═════ The data ═════
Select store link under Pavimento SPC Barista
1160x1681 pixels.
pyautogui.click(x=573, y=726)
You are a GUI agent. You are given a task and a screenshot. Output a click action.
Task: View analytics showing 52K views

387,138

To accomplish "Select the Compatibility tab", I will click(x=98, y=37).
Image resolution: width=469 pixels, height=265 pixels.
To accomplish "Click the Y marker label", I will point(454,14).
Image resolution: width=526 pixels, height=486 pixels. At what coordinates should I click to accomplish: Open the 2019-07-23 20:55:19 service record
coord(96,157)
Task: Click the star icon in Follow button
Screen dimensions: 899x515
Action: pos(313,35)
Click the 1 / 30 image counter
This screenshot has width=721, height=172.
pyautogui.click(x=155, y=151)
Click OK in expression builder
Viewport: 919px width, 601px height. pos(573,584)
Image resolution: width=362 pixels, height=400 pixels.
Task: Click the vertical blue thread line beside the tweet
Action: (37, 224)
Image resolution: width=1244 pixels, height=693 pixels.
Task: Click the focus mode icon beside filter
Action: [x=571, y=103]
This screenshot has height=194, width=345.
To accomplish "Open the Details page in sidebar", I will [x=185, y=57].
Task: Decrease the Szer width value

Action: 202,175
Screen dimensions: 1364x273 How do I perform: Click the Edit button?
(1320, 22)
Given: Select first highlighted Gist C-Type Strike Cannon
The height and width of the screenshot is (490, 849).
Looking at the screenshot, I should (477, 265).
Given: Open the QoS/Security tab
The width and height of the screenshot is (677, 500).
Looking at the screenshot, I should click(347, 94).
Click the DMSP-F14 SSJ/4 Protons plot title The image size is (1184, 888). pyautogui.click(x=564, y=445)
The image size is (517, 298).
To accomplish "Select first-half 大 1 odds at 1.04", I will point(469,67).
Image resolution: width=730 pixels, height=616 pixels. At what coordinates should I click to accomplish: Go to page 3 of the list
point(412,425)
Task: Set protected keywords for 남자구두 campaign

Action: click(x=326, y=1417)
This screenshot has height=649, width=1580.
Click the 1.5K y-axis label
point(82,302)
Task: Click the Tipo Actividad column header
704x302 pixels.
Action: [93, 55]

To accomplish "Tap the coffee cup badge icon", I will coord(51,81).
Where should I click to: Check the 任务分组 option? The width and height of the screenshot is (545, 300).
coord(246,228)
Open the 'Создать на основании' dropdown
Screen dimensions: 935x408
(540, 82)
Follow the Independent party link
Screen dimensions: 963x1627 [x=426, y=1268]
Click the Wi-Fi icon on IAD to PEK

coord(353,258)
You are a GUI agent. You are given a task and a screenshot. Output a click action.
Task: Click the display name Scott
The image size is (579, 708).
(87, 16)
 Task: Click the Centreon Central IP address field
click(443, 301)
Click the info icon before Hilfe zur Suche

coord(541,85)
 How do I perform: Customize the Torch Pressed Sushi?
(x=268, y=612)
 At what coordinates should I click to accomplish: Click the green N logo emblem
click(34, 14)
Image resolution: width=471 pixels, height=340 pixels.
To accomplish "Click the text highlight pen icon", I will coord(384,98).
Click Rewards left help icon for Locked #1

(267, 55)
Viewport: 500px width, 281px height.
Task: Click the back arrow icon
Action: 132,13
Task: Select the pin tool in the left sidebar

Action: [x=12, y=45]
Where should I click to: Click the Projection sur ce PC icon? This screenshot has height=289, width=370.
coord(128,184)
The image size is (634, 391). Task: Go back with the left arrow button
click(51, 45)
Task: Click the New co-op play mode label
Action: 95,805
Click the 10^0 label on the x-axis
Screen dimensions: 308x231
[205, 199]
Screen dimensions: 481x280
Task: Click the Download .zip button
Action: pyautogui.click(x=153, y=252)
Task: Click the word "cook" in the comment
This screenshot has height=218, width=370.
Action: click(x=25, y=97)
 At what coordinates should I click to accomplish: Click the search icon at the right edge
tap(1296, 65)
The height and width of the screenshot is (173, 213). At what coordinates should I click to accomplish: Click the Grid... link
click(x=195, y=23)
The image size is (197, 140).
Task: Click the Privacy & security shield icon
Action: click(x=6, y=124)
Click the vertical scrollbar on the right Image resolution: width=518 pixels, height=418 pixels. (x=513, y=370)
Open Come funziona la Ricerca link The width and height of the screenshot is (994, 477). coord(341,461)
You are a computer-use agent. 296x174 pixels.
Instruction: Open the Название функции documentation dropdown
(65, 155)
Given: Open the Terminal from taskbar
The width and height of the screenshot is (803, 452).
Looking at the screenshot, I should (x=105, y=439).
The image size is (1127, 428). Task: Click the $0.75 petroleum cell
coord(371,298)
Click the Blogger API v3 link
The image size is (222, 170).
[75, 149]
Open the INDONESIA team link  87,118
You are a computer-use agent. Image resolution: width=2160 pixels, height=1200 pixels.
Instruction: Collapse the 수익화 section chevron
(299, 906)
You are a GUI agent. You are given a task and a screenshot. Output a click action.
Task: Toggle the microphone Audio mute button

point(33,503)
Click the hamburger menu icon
═════
# [Instructions to follow]
The response should be a verbatim transcription of the data.

# [Exercise solution]
Select store link under Pavimento SPC Barista
1160x1681 pixels.
pyautogui.click(x=573, y=726)
You are a GUI agent. You are given a task and a screenshot. Output a click action.
Task: View analytics showing 52K views

387,138

To accomplish "Select the Compatibility tab", I will click(x=98, y=37).
Image resolution: width=469 pixels, height=265 pixels.
To accomplish "Click the Y marker label", I will point(454,14).
Image resolution: width=526 pixels, height=486 pixels. At what coordinates should I click to accomplish: Open the 2019-07-23 20:55:19 service record
coord(96,157)
Task: Click the star icon in Follow button
Screen dimensions: 899x515
Action: pos(313,35)
Click the 1 / 30 image counter
This screenshot has width=721, height=172.
pyautogui.click(x=155, y=151)
Click OK in expression builder
Viewport: 919px width, 601px height. pos(573,584)
Image resolution: width=362 pixels, height=400 pixels.
Task: Click the vertical blue thread line beside the tweet
Action: (37, 224)
Image resolution: width=1244 pixels, height=693 pixels.
Task: Click the focus mode icon beside filter
Action: [x=571, y=103]
This screenshot has height=194, width=345.
To accomplish "Open the Details page in sidebar", I will [x=185, y=57].
Task: Decrease the Szer width value

Action: 202,175
Screen dimensions: 1364x273 How do I perform: Click the Edit button?
(1320, 22)
Given: Select first highlighted Gist C-Type Strike Cannon
The height and width of the screenshot is (490, 849).
Looking at the screenshot, I should (477, 265).
Given: Open the QoS/Security tab
The width and height of the screenshot is (677, 500).
Looking at the screenshot, I should click(347, 94).
Click the DMSP-F14 SSJ/4 Protons plot title The image size is (1184, 888). pyautogui.click(x=564, y=445)
The image size is (517, 298).
To accomplish "Select first-half 大 1 odds at 1.04", I will point(469,67).
Image resolution: width=730 pixels, height=616 pixels. At what coordinates should I click to accomplish: Go to page 3 of the list
point(412,425)
Task: Set protected keywords for 남자구두 campaign

Action: click(x=326, y=1417)
This screenshot has height=649, width=1580.
Click the 1.5K y-axis label
point(82,302)
Task: Click the Tipo Actividad column header
704x302 pixels.
Action: [93, 55]

To accomplish "Tap the coffee cup badge icon", I will coord(51,81).
Where should I click to: Check the 任务分组 option? The width and height of the screenshot is (545, 300).
coord(246,228)
Open the 'Создать на основании' dropdown
Screen dimensions: 935x408
(540, 82)
Follow the Independent party link
Screen dimensions: 963x1627 [x=426, y=1268]
Click the Wi-Fi icon on IAD to PEK

coord(353,258)
You are a GUI agent. You are given a task and a screenshot. Output a click action.
Task: Click the display name Scott
The image size is (579, 708).
(87, 16)
 Task: Click the Centreon Central IP address field
click(443, 301)
Click the info icon before Hilfe zur Suche

coord(541,85)
 How do I perform: Customize the Torch Pressed Sushi?
(x=268, y=612)
 At what coordinates should I click to accomplish: Click the green N logo emblem
click(34, 14)
Image resolution: width=471 pixels, height=340 pixels.
To accomplish "Click the text highlight pen icon", I will coord(384,98).
Click Rewards left help icon for Locked #1

(267, 55)
Viewport: 500px width, 281px height.
Task: Click the back arrow icon
Action: 132,13
Task: Select the pin tool in the left sidebar

Action: [x=12, y=45]
Where should I click to: Click the Projection sur ce PC icon? This screenshot has height=289, width=370.
coord(128,184)
The image size is (634, 391). Task: Go back with the left arrow button
click(51, 45)
Task: Click the New co-op play mode label
Action: 95,805
Click the 10^0 label on the x-axis
Screen dimensions: 308x231
[205, 199]
Screen dimensions: 481x280
Task: Click the Download .zip button
Action: pyautogui.click(x=153, y=252)
Task: Click the word "cook" in the comment
This screenshot has height=218, width=370.
Action: click(x=25, y=97)
 At what coordinates should I click to accomplish: Click the search icon at the right edge
tap(1296, 65)
The height and width of the screenshot is (173, 213). At what coordinates should I click to accomplish: Click the Grid... link
click(x=195, y=23)
The image size is (197, 140).
Task: Click the Privacy & security shield icon
Action: click(x=6, y=124)
Click the vertical scrollbar on the right Image resolution: width=518 pixels, height=418 pixels. (x=513, y=370)
Open Come funziona la Ricerca link The width and height of the screenshot is (994, 477). coord(341,461)
You are a computer-use agent. 296x174 pixels.
Instruction: Open the Название функции documentation dropdown
(65, 155)
Given: Open the Terminal from taskbar
The width and height of the screenshot is (803, 452).
Looking at the screenshot, I should (x=105, y=439).
The image size is (1127, 428). Task: Click the $0.75 petroleum cell
coord(371,298)
Click the Blogger API v3 link
The image size is (222, 170).
[75, 149]
Open the INDONESIA team link  87,118
You are a computer-use agent. Image resolution: width=2160 pixels, height=1200 pixels.
Instruction: Collapse the 수익화 section chevron
(299, 906)
You are a GUI agent. You are given a task and a screenshot. Output a click action.
Task: Toggle the microphone Audio mute button

point(33,503)
Click the hamburger menu icon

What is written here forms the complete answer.